§ **Text excerpt**:
—————

In all the above judgments, it may also be noted that the facts regarding the slowdown of business via low profit numbers and the subsequent recovery post the settlement were recorded as evidence to prove the nexus to the smooth functioning of the business.

The key contention of the revenue in the above cases was that the improving profit margins show that the company has been granted an enduring and long lasting benefit even though no new assets are created. Further, as the receipt of premium on issue of shares is being treated as a capital receipt, expense of same nature should also be treated as ‘capital’. These contentions were negated by the Tribunal by holding that even though an enduring benefit arises; such benefits could not be construed as fixed capital assets.

One key point cited by the Supreme Court in the capital v. revenue discussion in the case of CIT vs. Ashok Leyland Ltd. (1972) 86 ITR 549 (SC) is that firstly, the enduring benefit in itself is not a conclusive test. Secondly, it is necessary to consider whether the enduring advantage consisted merely facilitating the assessee’s operation or enabling the management and conduct of the assessee’s business to be carried on more efficiently or more profitably while leaving the fixed capital untouched, then such expenditure would be on revenue account. Thirdly, the question must be viewed in a larger context or business necessity or expediency.

—————

§ **Data**:
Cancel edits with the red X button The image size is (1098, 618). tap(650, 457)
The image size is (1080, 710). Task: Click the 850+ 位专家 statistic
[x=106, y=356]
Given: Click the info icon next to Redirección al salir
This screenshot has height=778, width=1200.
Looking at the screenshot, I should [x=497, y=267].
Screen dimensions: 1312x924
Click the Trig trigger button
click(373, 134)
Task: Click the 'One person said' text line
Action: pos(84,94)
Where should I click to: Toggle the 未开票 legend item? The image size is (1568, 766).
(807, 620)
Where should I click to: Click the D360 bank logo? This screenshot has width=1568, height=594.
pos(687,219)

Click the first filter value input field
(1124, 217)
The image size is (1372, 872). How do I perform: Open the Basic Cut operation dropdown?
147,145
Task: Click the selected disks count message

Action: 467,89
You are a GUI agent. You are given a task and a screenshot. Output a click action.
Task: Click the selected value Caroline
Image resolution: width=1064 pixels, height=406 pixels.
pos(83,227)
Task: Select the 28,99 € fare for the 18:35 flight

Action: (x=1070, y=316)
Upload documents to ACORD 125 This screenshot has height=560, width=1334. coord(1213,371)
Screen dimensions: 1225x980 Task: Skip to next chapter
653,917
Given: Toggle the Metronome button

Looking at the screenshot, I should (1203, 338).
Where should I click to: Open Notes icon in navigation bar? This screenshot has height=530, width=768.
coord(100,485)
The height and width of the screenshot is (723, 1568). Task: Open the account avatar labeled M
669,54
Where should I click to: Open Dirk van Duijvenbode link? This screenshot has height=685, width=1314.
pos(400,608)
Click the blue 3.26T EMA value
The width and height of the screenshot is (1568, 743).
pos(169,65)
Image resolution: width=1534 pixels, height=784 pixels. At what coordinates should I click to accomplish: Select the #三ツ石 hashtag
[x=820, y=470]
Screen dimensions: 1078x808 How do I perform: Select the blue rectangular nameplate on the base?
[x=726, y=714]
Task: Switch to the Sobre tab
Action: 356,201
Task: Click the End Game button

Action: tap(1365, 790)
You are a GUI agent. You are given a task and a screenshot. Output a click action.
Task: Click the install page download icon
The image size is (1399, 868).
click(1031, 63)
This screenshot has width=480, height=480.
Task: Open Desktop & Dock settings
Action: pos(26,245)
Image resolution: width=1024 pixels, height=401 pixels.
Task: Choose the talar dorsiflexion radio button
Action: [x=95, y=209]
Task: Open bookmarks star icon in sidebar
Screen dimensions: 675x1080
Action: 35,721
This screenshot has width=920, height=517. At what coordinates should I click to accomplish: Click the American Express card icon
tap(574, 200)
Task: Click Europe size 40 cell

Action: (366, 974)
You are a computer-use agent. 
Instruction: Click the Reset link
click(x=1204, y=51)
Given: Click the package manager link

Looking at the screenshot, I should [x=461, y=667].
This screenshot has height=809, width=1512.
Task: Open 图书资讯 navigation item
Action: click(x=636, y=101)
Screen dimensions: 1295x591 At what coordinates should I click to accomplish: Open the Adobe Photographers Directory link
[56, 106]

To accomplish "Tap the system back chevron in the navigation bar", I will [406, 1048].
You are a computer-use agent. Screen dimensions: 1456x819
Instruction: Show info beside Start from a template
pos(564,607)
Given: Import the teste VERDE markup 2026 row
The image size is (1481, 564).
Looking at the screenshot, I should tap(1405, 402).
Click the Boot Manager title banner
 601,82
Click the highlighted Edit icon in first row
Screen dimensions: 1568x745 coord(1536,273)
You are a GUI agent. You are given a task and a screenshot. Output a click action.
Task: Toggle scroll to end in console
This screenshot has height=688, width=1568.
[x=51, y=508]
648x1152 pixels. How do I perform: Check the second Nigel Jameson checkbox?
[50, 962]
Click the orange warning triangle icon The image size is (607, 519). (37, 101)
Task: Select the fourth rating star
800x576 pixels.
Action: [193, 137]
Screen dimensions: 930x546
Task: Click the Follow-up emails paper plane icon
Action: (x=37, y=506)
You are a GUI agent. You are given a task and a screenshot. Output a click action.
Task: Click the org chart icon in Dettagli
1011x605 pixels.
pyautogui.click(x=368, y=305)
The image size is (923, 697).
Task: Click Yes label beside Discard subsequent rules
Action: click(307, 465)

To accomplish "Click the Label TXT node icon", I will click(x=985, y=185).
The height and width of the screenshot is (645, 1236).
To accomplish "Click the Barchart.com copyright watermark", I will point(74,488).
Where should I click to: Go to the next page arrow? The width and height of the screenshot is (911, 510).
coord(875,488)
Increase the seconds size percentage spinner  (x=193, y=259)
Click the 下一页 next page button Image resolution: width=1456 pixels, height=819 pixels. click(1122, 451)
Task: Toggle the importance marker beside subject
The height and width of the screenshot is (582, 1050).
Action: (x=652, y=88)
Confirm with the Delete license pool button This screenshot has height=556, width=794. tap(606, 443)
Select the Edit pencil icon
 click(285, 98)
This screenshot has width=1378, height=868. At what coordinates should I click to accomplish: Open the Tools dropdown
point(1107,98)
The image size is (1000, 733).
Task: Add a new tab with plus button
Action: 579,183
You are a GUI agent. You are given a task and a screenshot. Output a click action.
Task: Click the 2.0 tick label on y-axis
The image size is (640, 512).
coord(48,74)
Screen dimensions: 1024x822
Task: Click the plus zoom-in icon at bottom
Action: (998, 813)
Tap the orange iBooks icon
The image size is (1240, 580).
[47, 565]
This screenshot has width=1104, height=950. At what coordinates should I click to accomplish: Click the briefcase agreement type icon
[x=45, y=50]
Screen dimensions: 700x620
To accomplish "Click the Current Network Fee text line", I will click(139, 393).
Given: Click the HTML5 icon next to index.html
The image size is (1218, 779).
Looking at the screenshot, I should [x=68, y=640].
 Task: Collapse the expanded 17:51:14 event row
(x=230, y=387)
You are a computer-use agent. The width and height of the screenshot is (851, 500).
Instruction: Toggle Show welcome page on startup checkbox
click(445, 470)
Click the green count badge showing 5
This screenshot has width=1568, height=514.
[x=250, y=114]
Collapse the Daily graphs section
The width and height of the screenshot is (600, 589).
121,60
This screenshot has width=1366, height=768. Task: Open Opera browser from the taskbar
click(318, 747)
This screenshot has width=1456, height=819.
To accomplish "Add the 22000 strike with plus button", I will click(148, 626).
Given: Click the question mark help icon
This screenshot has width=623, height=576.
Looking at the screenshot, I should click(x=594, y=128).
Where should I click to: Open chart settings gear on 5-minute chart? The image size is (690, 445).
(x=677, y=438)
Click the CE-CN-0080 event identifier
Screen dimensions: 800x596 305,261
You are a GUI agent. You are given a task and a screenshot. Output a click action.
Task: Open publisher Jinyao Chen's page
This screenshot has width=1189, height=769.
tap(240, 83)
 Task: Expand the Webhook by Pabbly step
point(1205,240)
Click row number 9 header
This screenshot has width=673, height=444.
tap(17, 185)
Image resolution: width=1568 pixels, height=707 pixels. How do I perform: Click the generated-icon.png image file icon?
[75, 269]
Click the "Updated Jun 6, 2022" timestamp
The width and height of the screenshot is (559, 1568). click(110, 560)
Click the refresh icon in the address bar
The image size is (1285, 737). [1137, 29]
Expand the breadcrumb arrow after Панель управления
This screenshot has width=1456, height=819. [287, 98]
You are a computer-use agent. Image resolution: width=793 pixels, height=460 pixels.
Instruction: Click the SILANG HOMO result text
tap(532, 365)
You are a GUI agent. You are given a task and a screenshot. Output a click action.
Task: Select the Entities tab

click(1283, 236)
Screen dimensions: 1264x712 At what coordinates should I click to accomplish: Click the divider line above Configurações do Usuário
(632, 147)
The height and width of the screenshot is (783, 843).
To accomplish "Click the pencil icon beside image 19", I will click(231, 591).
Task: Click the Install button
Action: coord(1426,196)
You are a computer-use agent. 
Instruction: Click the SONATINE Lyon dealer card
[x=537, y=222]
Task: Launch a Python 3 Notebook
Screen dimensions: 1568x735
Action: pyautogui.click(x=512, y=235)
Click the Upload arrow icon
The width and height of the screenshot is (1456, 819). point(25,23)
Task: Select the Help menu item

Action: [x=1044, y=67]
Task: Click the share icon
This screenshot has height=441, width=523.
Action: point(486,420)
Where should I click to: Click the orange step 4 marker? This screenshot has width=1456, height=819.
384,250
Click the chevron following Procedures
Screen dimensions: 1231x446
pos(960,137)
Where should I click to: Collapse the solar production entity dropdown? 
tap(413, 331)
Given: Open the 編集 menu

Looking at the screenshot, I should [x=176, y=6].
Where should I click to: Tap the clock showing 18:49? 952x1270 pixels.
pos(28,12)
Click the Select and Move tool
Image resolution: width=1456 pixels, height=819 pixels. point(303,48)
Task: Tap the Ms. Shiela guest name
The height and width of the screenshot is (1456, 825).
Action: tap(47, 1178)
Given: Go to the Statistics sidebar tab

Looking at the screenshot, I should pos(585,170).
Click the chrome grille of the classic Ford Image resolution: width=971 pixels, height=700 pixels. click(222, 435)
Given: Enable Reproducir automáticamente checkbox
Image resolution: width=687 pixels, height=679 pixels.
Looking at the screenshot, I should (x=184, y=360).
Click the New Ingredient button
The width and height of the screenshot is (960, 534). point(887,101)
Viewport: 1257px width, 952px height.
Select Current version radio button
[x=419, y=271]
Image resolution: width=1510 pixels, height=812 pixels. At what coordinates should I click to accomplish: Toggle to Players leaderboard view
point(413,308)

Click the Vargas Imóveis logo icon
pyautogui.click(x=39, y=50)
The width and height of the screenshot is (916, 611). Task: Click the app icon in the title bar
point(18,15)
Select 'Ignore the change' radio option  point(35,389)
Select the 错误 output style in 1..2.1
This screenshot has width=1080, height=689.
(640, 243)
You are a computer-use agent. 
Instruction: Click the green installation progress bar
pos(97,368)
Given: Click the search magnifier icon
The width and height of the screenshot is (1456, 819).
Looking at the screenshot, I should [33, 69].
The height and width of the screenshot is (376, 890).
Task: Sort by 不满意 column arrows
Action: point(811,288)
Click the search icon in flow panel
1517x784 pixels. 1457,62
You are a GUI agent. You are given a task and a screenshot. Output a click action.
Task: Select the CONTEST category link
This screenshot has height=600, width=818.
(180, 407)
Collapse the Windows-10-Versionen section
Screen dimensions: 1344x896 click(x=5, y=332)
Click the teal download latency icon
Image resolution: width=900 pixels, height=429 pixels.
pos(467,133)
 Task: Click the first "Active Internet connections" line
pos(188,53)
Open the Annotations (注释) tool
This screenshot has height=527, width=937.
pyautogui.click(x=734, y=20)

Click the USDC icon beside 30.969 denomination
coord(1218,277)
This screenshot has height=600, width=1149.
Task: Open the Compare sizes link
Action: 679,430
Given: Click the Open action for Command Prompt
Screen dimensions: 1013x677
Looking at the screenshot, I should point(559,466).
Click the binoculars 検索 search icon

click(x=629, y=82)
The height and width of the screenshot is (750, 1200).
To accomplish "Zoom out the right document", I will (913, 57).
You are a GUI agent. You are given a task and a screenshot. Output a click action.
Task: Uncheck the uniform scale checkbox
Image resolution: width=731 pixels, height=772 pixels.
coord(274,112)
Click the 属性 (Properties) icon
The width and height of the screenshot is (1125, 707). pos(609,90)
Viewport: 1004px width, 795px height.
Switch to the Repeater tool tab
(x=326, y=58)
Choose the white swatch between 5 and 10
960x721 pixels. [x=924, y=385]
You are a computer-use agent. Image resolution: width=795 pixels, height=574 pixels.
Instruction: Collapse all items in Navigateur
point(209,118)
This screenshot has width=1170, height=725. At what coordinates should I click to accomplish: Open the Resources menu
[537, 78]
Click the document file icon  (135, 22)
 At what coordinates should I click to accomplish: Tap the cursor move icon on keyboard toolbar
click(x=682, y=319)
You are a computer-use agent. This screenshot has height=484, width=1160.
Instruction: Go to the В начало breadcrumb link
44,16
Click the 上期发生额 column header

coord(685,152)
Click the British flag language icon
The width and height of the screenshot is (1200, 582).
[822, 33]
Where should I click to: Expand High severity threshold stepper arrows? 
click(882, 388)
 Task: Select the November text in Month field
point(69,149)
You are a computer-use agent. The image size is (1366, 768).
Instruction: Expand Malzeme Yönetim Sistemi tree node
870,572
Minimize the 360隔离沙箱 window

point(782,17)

—————

Repeat word for word the part of the passage on capital versus revenue expenditure that starts with "One key point" and goes on through "necessity or expediency.".

§ **Task answer**:
One key point cited by the Supreme Court in the capital v. revenue discussion in the case of CIT vs. Ashok Leyland Ltd. (1972) 86 ITR 549 (SC) is that firstly, the enduring benefit in itself is not a conclusive test. Secondly, it is necessary to consider whether the enduring advantage consisted merely facilitating the assessee’s operation or enabling the management and conduct of the assessee’s business to be carried on more efficiently or more profitably while leaving the fixed capital untouched, then such expenditure would be on revenue account. Thirdly, the question must be viewed in a larger context or business necessity or expediency.